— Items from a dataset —
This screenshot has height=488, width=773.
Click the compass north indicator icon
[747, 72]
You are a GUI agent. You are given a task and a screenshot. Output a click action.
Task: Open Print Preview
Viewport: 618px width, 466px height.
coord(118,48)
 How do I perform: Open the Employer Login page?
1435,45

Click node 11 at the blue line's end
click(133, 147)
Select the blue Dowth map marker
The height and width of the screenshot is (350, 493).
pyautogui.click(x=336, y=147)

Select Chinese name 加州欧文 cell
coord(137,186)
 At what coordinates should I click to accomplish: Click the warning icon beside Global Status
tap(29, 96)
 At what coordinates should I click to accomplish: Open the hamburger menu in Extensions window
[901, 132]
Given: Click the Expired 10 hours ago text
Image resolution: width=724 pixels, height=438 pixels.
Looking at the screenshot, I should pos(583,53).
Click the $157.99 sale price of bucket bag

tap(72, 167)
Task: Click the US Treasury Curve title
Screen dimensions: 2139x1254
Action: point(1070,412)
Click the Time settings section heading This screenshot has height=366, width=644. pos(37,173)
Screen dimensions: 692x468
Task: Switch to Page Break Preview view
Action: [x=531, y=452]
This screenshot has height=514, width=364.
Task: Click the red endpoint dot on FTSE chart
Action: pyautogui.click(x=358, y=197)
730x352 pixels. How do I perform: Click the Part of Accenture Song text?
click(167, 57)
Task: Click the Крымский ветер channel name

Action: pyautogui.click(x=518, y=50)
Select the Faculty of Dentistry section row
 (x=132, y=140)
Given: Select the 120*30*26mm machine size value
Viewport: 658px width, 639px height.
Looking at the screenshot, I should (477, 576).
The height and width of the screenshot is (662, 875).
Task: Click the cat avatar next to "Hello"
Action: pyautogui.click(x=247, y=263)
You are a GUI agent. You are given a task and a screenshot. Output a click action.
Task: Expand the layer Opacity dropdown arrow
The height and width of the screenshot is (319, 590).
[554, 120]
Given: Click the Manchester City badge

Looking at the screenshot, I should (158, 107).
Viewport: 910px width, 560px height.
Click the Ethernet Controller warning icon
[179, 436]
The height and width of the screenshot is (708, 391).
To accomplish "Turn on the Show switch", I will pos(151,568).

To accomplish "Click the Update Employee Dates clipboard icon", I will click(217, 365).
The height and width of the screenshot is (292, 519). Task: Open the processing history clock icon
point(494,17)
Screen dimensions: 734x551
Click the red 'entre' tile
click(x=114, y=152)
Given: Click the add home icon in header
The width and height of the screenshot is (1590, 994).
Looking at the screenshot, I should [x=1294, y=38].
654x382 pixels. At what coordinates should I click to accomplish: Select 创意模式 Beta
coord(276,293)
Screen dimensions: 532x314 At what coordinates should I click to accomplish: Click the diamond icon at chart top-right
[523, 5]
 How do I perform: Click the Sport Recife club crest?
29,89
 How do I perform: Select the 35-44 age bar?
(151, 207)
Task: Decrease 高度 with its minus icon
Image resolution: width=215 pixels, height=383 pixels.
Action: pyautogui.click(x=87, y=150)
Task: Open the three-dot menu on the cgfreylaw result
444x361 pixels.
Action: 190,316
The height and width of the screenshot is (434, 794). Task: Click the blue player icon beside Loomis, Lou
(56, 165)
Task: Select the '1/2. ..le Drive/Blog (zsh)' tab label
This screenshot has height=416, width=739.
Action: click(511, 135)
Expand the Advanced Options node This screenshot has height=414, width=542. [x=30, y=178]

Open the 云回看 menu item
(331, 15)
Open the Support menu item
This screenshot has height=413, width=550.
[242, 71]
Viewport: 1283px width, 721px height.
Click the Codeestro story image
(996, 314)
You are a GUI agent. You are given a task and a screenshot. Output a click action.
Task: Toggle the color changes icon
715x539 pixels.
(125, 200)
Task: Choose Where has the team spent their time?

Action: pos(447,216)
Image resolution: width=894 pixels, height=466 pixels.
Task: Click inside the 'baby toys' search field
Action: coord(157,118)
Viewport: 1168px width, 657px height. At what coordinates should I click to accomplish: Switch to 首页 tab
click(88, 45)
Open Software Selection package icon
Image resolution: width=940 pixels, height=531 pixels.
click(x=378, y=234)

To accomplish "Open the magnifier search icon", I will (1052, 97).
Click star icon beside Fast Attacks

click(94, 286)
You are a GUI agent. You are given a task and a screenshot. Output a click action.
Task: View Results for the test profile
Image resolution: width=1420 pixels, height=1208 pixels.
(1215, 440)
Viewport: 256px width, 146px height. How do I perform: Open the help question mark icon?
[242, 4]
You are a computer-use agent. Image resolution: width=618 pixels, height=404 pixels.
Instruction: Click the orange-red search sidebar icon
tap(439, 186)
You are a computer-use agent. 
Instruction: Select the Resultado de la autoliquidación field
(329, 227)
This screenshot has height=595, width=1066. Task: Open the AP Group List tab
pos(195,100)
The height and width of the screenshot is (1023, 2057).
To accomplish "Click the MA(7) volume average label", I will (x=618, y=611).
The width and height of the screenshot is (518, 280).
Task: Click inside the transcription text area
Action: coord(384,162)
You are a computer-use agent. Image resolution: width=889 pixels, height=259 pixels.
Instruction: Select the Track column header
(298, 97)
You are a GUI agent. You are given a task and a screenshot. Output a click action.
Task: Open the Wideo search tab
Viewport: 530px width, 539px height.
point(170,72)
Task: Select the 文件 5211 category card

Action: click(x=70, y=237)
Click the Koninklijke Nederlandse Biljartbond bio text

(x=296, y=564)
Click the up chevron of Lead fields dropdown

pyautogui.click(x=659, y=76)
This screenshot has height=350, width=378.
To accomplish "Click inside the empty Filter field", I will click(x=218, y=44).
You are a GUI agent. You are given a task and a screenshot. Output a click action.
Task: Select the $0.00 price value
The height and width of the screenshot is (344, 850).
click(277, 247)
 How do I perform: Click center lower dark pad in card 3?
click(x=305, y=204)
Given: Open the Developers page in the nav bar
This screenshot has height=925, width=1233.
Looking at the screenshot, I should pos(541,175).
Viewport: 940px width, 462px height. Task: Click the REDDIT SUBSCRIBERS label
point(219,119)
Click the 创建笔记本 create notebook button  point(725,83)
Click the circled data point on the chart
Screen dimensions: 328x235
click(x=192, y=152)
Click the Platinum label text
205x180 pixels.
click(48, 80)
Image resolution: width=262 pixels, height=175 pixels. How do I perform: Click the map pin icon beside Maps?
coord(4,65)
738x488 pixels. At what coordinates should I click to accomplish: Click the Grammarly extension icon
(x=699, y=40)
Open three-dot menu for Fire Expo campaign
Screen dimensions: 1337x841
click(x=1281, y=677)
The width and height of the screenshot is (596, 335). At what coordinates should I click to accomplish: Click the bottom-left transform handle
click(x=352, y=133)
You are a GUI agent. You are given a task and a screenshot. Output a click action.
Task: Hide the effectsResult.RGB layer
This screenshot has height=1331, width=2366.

— Stated problem —
Please copy out every one of the entries above verbatim.

— Result of the exercise —
This screenshot has height=488, width=773.
Click the compass north indicator icon
[747, 72]
You are a GUI agent. You are given a task and a screenshot. Output a click action.
Task: Open Print Preview
Viewport: 618px width, 466px height.
coord(118,48)
 How do I perform: Open the Employer Login page?
1435,45

Click node 11 at the blue line's end
click(133, 147)
Select the blue Dowth map marker
The height and width of the screenshot is (350, 493).
pyautogui.click(x=336, y=147)

Select Chinese name 加州欧文 cell
coord(137,186)
 At what coordinates should I click to accomplish: Click the warning icon beside Global Status
tap(29, 96)
 At what coordinates should I click to accomplish: Open the hamburger menu in Extensions window
[901, 132]
Given: Click the Expired 10 hours ago text
Image resolution: width=724 pixels, height=438 pixels.
Looking at the screenshot, I should pos(583,53).
Click the $157.99 sale price of bucket bag

tap(72, 167)
Task: Click the US Treasury Curve title
Screen dimensions: 2139x1254
Action: point(1070,412)
Click the Time settings section heading This screenshot has height=366, width=644. pos(37,173)
Screen dimensions: 692x468
Task: Switch to Page Break Preview view
Action: [x=531, y=452]
This screenshot has height=514, width=364.
Task: Click the red endpoint dot on FTSE chart
Action: pyautogui.click(x=358, y=197)
730x352 pixels. How do I perform: Click the Part of Accenture Song text?
click(167, 57)
Task: Click the Крымский ветер channel name

Action: pyautogui.click(x=518, y=50)
Select the Faculty of Dentistry section row
 (x=132, y=140)
Given: Select the 120*30*26mm machine size value
Viewport: 658px width, 639px height.
Looking at the screenshot, I should (477, 576).
The height and width of the screenshot is (662, 875).
Task: Click the cat avatar next to "Hello"
Action: pyautogui.click(x=247, y=263)
You are a GUI agent. You are given a task and a screenshot. Output a click action.
Task: Expand the layer Opacity dropdown arrow
The height and width of the screenshot is (319, 590).
[554, 120]
Given: Click the Manchester City badge

Looking at the screenshot, I should (158, 107).
Viewport: 910px width, 560px height.
Click the Ethernet Controller warning icon
[179, 436]
The height and width of the screenshot is (708, 391).
To accomplish "Turn on the Show switch", I will pos(151,568).

To accomplish "Click the Update Employee Dates clipboard icon", I will click(217, 365).
The height and width of the screenshot is (292, 519). Task: Open the processing history clock icon
point(494,17)
Screen dimensions: 734x551
Click the red 'entre' tile
click(x=114, y=152)
Given: Click the add home icon in header
The width and height of the screenshot is (1590, 994).
Looking at the screenshot, I should [x=1294, y=38].
654x382 pixels. At what coordinates should I click to accomplish: Select 创意模式 Beta
coord(276,293)
Screen dimensions: 532x314 At what coordinates should I click to accomplish: Click the diamond icon at chart top-right
[523, 5]
 How do I perform: Click the Sport Recife club crest?
29,89
 How do I perform: Select the 35-44 age bar?
(151, 207)
Task: Decrease 高度 with its minus icon
Image resolution: width=215 pixels, height=383 pixels.
Action: pyautogui.click(x=87, y=150)
Task: Open the three-dot menu on the cgfreylaw result
444x361 pixels.
Action: 190,316
The height and width of the screenshot is (434, 794). Task: Click the blue player icon beside Loomis, Lou
(56, 165)
Task: Select the '1/2. ..le Drive/Blog (zsh)' tab label
This screenshot has height=416, width=739.
Action: click(511, 135)
Expand the Advanced Options node This screenshot has height=414, width=542. [x=30, y=178]

Open the 云回看 menu item
(331, 15)
Open the Support menu item
This screenshot has height=413, width=550.
[242, 71]
Viewport: 1283px width, 721px height.
Click the Codeestro story image
(996, 314)
You are a GUI agent. You are given a task and a screenshot. Output a click action.
Task: Toggle the color changes icon
715x539 pixels.
(125, 200)
Task: Choose Where has the team spent their time?

Action: pos(447,216)
Image resolution: width=894 pixels, height=466 pixels.
Task: Click inside the 'baby toys' search field
Action: coord(157,118)
Viewport: 1168px width, 657px height. At what coordinates should I click to accomplish: Switch to 首页 tab
click(88, 45)
Open Software Selection package icon
Image resolution: width=940 pixels, height=531 pixels.
click(x=378, y=234)

To accomplish "Open the magnifier search icon", I will (1052, 97).
Click star icon beside Fast Attacks

click(94, 286)
You are a GUI agent. You are given a task and a screenshot. Output a click action.
Task: View Results for the test profile
Image resolution: width=1420 pixels, height=1208 pixels.
(1215, 440)
Viewport: 256px width, 146px height. How do I perform: Open the help question mark icon?
[242, 4]
You are a computer-use agent. Image resolution: width=618 pixels, height=404 pixels.
Instruction: Click the orange-red search sidebar icon
tap(439, 186)
You are a computer-use agent. 
Instruction: Select the Resultado de la autoliquidación field
(329, 227)
This screenshot has height=595, width=1066. Task: Open the AP Group List tab
pos(195,100)
The height and width of the screenshot is (1023, 2057).
To accomplish "Click the MA(7) volume average label", I will (x=618, y=611).
The width and height of the screenshot is (518, 280).
Task: Click inside the transcription text area
Action: coord(384,162)
You are a computer-use agent. Image resolution: width=889 pixels, height=259 pixels.
Instruction: Select the Track column header
(298, 97)
You are a GUI agent. You are given a task and a screenshot. Output a click action.
Task: Open the Wideo search tab
Viewport: 530px width, 539px height.
point(170,72)
Task: Select the 文件 5211 category card

Action: click(x=70, y=237)
Click the Koninklijke Nederlandse Biljartbond bio text

(x=296, y=564)
Click the up chevron of Lead fields dropdown

pyautogui.click(x=659, y=76)
This screenshot has height=350, width=378.
To accomplish "Click inside the empty Filter field", I will click(x=218, y=44).
You are a GUI agent. You are given a task and a screenshot. Output a click action.
Task: Select the $0.00 price value
The height and width of the screenshot is (344, 850).
click(277, 247)
 How do I perform: Click center lower dark pad in card 3?
click(x=305, y=204)
Given: Open the Developers page in the nav bar
This screenshot has height=925, width=1233.
Looking at the screenshot, I should pos(541,175).
Viewport: 940px width, 462px height. Task: Click the REDDIT SUBSCRIBERS label
point(219,119)
Click the 创建笔记本 create notebook button  point(725,83)
Click the circled data point on the chart
Screen dimensions: 328x235
click(x=192, y=152)
Click the Platinum label text
205x180 pixels.
click(48, 80)
Image resolution: width=262 pixels, height=175 pixels. How do I perform: Click the map pin icon beside Maps?
coord(4,65)
738x488 pixels. At what coordinates should I click to accomplish: Click the Grammarly extension icon
(x=699, y=40)
Open three-dot menu for Fire Expo campaign
Screen dimensions: 1337x841
click(x=1281, y=677)
The width and height of the screenshot is (596, 335). At what coordinates should I click to accomplish: Click the bottom-left transform handle
click(x=352, y=133)
You are a GUI agent. You are given a task and a screenshot. Output a click action.
Task: Hide the effectsResult.RGB layer
This screenshot has height=1331, width=2366.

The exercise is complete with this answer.